Stubby wrote:Diogenes wrote:
Now that you have explained it better, there is a reason I didn't understand it the first time. It is an irrelevant and stupid point.
100 years of nothing (1729 1838) constitutes prohibition? Really?
And still you don't grasp the salient point. Legalized drugs killed China.
I haven't 'grasped' your point because you have failed to meet any burden of proof that it is valid.
The word "Axiomatic" comes to mind. What kind of proof do you need to understand that 2,500 metric tons of opium per year are not good for a country? (And that was only in 1842!)
Are you arguing that it had no ill effects?
There are plenty of articles online claiming that it caused the collapse of 2,000 years of Imperial rule.
Stubby wrote:
You assert and provide pretty graphs for the argument that legalization of drugs prompted increased usage.

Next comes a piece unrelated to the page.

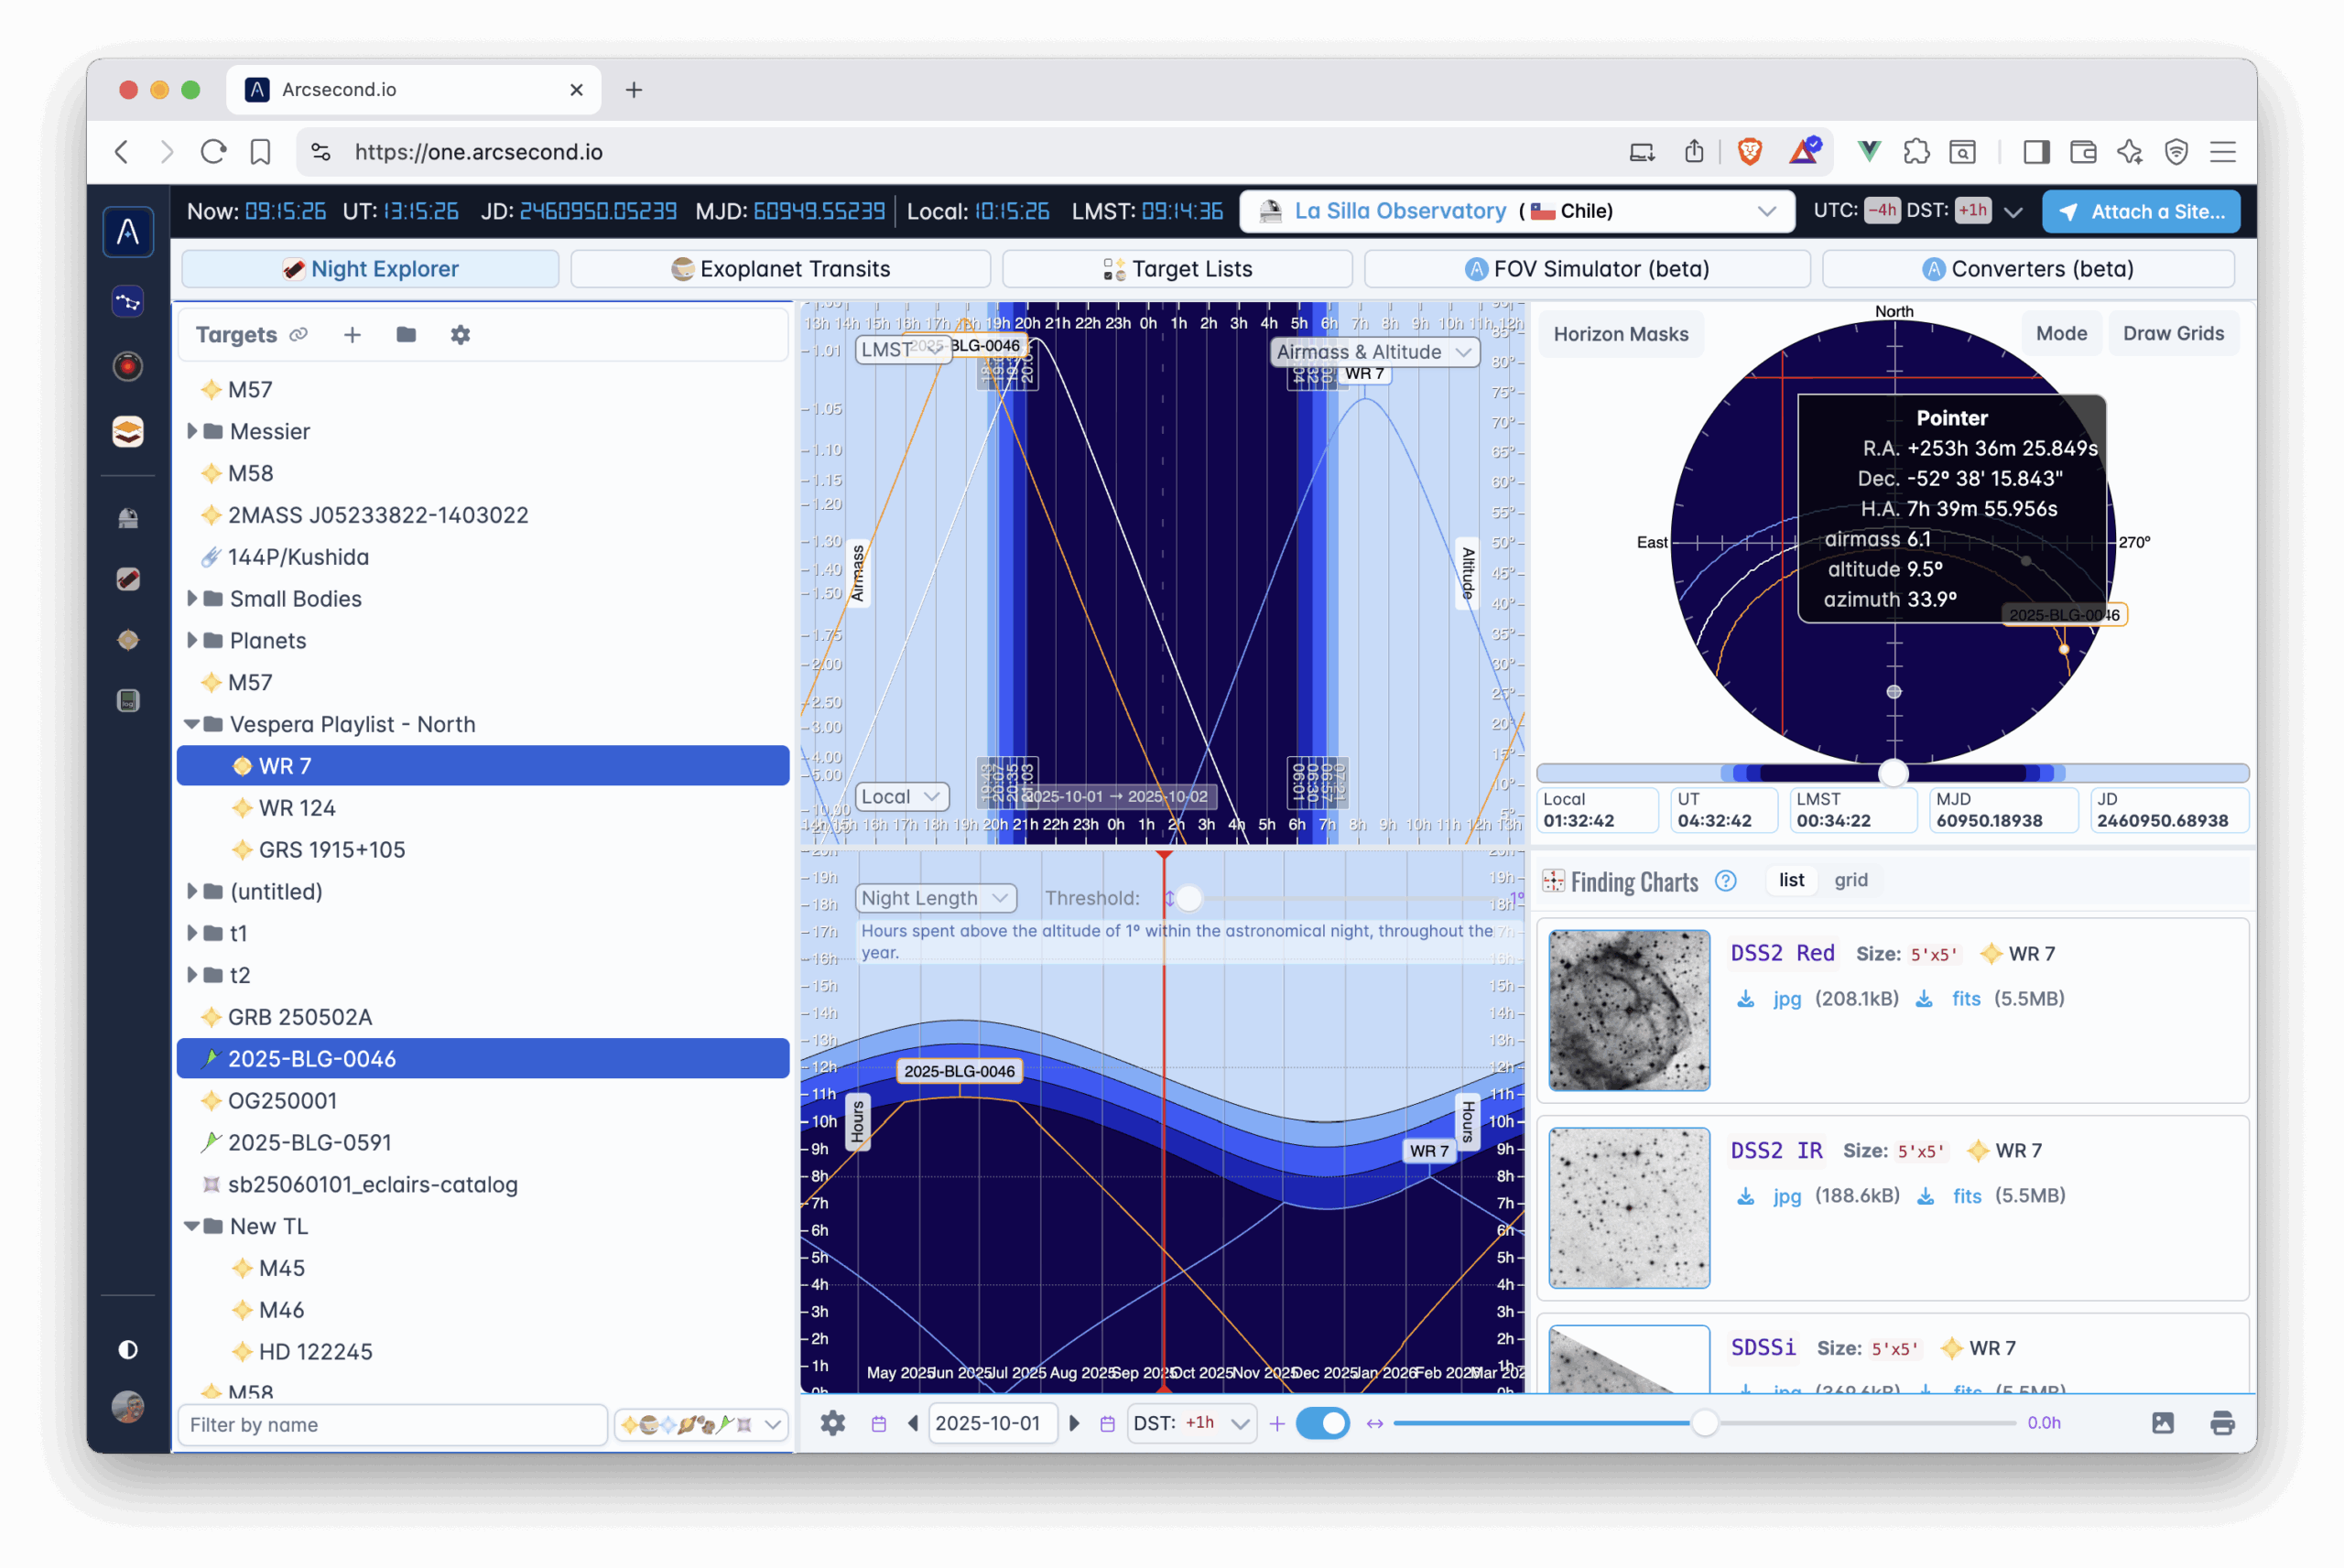The image size is (2344, 1568).
Task: Switch finding charts to grid view
Action: click(1850, 880)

There were active anti-opium laws in existence during the time period of your graphs. The edicts against opium were introduced in 1729, 1796 and 1800. Furthermore, in 1838 the Chinese government seized and burned thousand of tons of opium from the Bristish which prompted the drug war.
The graphs show increased supply shipments. Those shipments are a proxy for usage. If shipments were increasing, Usage was keeping pace. Do you have a different interpretation?
Stubby wrote:
You don't get to make an assertion and provide irrelevant graphs and stomp your feet in a tantrum when someone points out your graphs are wrong and your assertion unsupported by the presented evidence.

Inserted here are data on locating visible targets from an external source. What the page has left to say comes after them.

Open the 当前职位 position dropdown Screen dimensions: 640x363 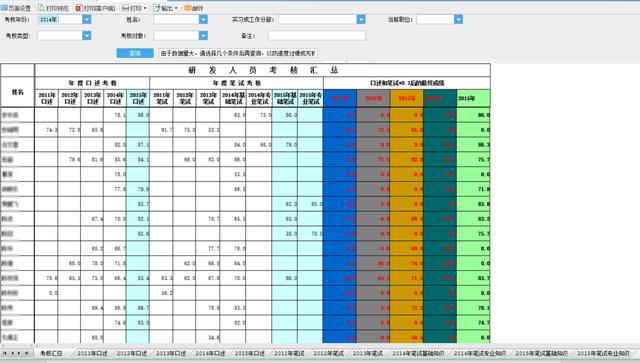click(459, 19)
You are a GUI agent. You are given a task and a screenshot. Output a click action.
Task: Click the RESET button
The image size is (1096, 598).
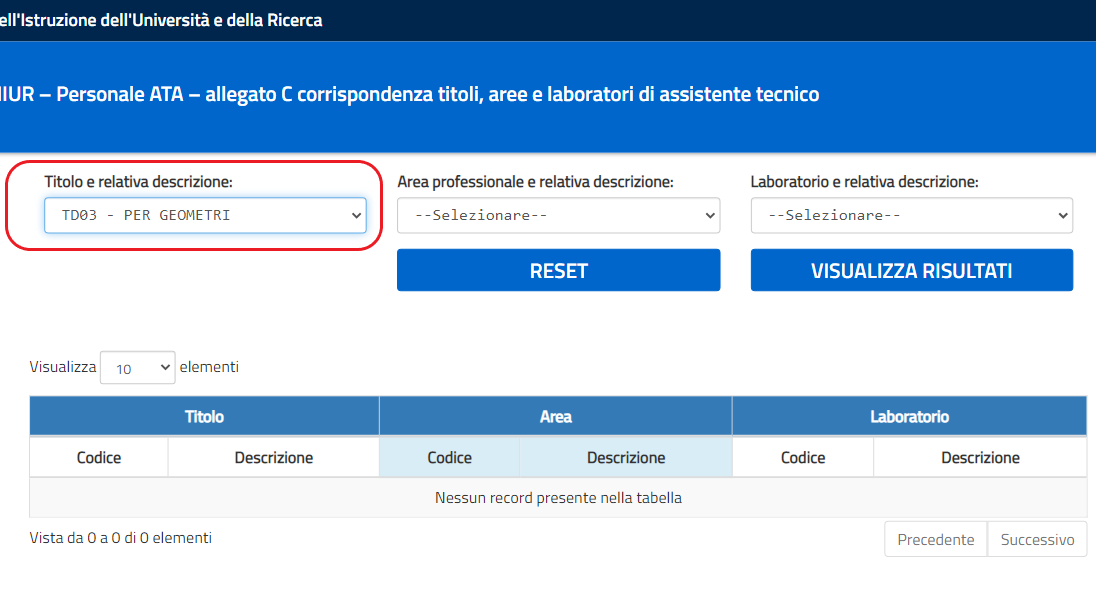click(x=558, y=270)
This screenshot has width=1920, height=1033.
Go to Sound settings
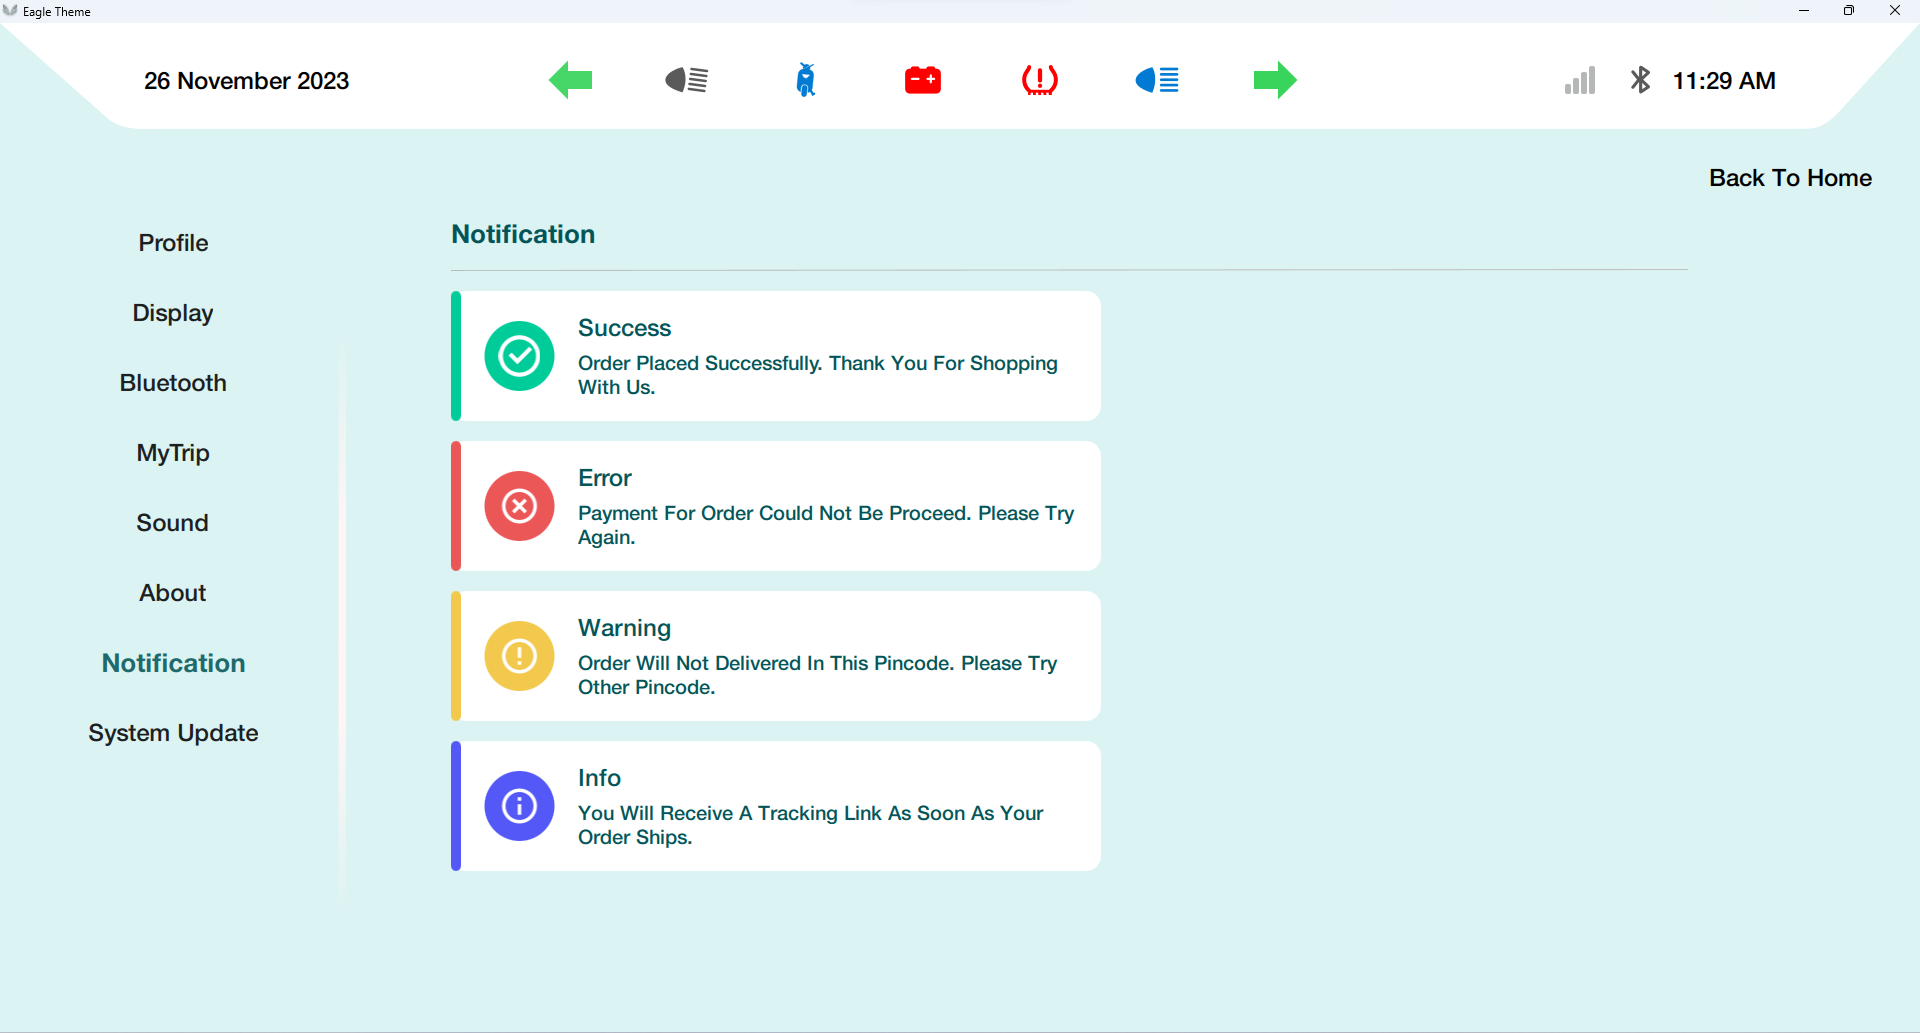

I did not create the graphs. How are the graphs wrong? How are the graphs irrelevant? Do you have better data? I think the truth is you just do not like them because you don't have a good response for them. They do not fit what you really really really
WANT to believe, and therefore you need them to be wrong or irrelevant. "Please daddy, make the bad graphs go away!"
Stubby wrote:
You have not demonstrated a linkage between legalization and increased usage.
I do not understand why you are hung up on this "legalization" word. If the sh*t was getting into the country without being stopped, it was defacto legalized whether it was technically legalized or not.
If it makes you feel better, let us use the term "Widely Available" as opposed to "legalized." It makes no difference to the salient point anyway. Drugs really really really F*****-up China.
At this point though, we might as well do the same thing. There will be fewer people to have to fight if the addicts end up removing themselves from the Gene pool.
‘What all the wise men promised has not happened, and what all the damned fools said would happen has come to pass.’